● What you need to do:
Please render the part of the records that opens with the line containing "Click the text" and closes with the line containing "tap(223, 54)" as a Markdown table with columns Row and Line, one row per line, skipping blank lines.

● Recorded information:
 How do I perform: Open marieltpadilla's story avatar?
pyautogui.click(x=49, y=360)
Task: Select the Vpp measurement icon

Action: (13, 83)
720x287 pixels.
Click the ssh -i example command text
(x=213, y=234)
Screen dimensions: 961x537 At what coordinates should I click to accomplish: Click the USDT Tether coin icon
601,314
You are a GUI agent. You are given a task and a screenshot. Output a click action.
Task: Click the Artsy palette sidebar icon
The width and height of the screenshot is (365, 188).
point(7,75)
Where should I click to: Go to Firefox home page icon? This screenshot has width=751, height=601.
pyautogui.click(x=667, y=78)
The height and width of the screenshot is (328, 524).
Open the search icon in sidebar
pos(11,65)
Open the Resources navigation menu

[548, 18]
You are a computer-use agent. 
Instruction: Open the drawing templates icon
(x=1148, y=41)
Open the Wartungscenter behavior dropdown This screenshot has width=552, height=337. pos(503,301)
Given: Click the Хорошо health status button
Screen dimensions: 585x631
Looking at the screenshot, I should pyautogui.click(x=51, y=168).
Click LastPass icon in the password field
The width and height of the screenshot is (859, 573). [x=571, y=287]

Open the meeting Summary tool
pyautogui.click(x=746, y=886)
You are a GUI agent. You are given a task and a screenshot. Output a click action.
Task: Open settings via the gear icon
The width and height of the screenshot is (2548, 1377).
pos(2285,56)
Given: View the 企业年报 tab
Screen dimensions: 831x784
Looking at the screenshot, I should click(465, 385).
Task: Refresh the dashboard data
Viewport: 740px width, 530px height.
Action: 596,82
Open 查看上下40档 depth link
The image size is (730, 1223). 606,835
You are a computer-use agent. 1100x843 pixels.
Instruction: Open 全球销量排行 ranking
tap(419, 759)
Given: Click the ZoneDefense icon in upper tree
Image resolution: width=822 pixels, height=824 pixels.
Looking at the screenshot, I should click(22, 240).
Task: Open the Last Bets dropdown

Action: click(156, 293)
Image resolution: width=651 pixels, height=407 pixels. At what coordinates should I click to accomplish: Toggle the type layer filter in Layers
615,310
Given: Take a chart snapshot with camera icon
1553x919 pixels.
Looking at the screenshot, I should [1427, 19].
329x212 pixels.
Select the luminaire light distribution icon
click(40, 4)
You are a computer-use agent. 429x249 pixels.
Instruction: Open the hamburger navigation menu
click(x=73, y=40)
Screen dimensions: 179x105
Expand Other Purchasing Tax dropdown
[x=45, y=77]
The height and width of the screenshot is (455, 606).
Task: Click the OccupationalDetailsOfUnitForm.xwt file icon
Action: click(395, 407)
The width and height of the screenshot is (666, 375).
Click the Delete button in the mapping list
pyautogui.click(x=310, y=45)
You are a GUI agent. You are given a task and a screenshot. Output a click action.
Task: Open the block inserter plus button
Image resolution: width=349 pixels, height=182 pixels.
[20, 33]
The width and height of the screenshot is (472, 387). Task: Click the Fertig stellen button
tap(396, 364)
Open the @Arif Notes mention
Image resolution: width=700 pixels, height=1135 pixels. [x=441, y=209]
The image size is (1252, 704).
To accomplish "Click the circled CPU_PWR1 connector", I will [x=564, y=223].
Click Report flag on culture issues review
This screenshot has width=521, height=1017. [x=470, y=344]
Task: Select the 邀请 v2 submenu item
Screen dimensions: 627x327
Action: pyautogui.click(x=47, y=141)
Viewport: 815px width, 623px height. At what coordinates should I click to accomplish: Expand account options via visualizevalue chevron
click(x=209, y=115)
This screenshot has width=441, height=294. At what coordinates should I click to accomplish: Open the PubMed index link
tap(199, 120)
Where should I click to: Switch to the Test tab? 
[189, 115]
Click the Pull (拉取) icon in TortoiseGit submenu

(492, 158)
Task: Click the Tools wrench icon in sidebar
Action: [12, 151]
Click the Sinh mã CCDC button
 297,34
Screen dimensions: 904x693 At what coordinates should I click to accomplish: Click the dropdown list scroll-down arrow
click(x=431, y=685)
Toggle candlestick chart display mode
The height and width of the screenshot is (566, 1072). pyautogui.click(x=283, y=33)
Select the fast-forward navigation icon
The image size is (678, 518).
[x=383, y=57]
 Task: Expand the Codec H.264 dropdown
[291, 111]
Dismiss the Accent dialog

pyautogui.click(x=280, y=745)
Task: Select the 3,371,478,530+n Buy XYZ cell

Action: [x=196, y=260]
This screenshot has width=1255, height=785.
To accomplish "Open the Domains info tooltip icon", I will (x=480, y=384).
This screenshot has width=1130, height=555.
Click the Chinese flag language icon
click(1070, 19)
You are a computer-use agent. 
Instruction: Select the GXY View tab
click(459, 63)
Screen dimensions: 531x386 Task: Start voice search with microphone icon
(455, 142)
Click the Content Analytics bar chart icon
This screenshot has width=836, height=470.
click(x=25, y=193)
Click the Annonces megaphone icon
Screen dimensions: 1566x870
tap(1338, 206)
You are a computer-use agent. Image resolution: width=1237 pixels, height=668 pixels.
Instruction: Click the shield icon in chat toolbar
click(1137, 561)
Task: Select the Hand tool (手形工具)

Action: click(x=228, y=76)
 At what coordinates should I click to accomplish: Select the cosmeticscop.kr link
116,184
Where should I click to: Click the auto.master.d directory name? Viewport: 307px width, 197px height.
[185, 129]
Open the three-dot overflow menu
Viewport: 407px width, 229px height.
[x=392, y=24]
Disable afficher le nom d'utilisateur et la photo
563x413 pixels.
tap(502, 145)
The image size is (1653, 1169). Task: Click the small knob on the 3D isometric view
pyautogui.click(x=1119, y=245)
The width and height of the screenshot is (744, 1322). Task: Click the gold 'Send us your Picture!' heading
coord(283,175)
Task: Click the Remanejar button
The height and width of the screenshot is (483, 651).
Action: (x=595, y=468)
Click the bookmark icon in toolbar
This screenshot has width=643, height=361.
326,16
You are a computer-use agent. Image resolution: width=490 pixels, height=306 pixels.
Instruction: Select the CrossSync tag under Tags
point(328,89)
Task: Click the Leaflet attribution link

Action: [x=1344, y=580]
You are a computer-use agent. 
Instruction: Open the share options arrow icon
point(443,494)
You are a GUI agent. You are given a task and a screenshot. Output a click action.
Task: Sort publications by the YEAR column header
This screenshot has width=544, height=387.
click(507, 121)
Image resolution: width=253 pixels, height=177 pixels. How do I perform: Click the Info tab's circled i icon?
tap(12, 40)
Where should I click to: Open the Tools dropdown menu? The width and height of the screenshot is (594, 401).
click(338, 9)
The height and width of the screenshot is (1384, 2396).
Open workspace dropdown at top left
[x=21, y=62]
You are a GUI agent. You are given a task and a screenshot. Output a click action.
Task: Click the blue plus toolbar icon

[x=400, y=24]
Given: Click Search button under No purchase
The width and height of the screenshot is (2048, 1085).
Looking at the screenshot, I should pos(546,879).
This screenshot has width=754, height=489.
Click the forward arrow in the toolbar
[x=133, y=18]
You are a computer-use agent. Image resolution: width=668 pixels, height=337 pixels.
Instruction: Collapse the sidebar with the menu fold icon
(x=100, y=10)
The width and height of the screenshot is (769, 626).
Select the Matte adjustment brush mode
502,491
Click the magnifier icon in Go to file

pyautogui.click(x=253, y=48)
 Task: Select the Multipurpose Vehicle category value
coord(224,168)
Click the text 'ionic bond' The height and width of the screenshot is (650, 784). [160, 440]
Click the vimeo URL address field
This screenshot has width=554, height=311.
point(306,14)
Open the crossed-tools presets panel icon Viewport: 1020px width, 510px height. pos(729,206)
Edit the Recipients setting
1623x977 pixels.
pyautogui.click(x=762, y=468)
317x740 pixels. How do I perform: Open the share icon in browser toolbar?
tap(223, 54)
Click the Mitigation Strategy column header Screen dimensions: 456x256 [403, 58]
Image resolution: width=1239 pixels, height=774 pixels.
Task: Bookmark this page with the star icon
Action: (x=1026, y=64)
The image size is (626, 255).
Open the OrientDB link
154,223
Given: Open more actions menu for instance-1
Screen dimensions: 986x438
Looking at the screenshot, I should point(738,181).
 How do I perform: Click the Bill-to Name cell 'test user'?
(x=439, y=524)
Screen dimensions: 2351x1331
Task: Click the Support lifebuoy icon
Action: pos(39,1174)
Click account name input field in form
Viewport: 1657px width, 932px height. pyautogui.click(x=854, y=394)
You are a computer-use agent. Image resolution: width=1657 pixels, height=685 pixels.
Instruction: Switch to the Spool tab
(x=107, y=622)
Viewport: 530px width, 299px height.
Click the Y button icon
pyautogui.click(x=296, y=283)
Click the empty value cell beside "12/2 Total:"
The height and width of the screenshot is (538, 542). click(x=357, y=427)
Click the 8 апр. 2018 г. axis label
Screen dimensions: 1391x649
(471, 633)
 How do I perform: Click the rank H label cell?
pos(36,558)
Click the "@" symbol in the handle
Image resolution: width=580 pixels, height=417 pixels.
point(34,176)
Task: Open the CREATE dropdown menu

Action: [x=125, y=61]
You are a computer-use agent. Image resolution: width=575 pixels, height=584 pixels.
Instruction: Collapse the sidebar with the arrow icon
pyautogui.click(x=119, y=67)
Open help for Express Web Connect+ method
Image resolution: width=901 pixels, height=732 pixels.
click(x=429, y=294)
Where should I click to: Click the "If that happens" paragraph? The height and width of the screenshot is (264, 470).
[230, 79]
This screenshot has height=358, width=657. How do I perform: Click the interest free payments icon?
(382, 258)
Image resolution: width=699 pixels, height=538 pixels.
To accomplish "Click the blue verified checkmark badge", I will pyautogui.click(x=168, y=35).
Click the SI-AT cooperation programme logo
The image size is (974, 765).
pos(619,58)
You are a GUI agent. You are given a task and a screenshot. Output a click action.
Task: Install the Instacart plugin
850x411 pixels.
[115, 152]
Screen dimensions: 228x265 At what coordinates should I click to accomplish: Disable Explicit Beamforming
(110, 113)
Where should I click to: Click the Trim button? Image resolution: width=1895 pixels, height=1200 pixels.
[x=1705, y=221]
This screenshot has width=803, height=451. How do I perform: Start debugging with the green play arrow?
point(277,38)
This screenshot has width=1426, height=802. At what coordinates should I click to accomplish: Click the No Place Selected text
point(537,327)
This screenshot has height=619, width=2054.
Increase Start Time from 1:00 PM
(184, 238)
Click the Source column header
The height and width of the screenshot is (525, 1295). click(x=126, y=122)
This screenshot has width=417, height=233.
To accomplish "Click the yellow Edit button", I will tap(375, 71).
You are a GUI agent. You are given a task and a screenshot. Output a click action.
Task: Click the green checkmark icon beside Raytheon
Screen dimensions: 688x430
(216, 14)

● The reply:
| Row | Line |
|---|---|
| 1 | Click the text 'ionic bond' The height and width of the screenshot is (650, 784). [160, 440] |
| 2 | Click the vimeo URL address field |
| 3 | This screenshot has width=554, height=311. |
| 4 | point(306,14) |
| 5 | Open the crossed-tools presets panel icon Viewport: 1020px width, 510px height. pos(729,206) |
| 6 | Edit the Recipients setting |
| 7 | 1623x977 pixels. |
| 8 | pyautogui.click(x=762, y=468) |
| 9 | 317x740 pixels. How do I perform: Open the share icon in browser toolbar? |
| 10 | tap(223, 54) |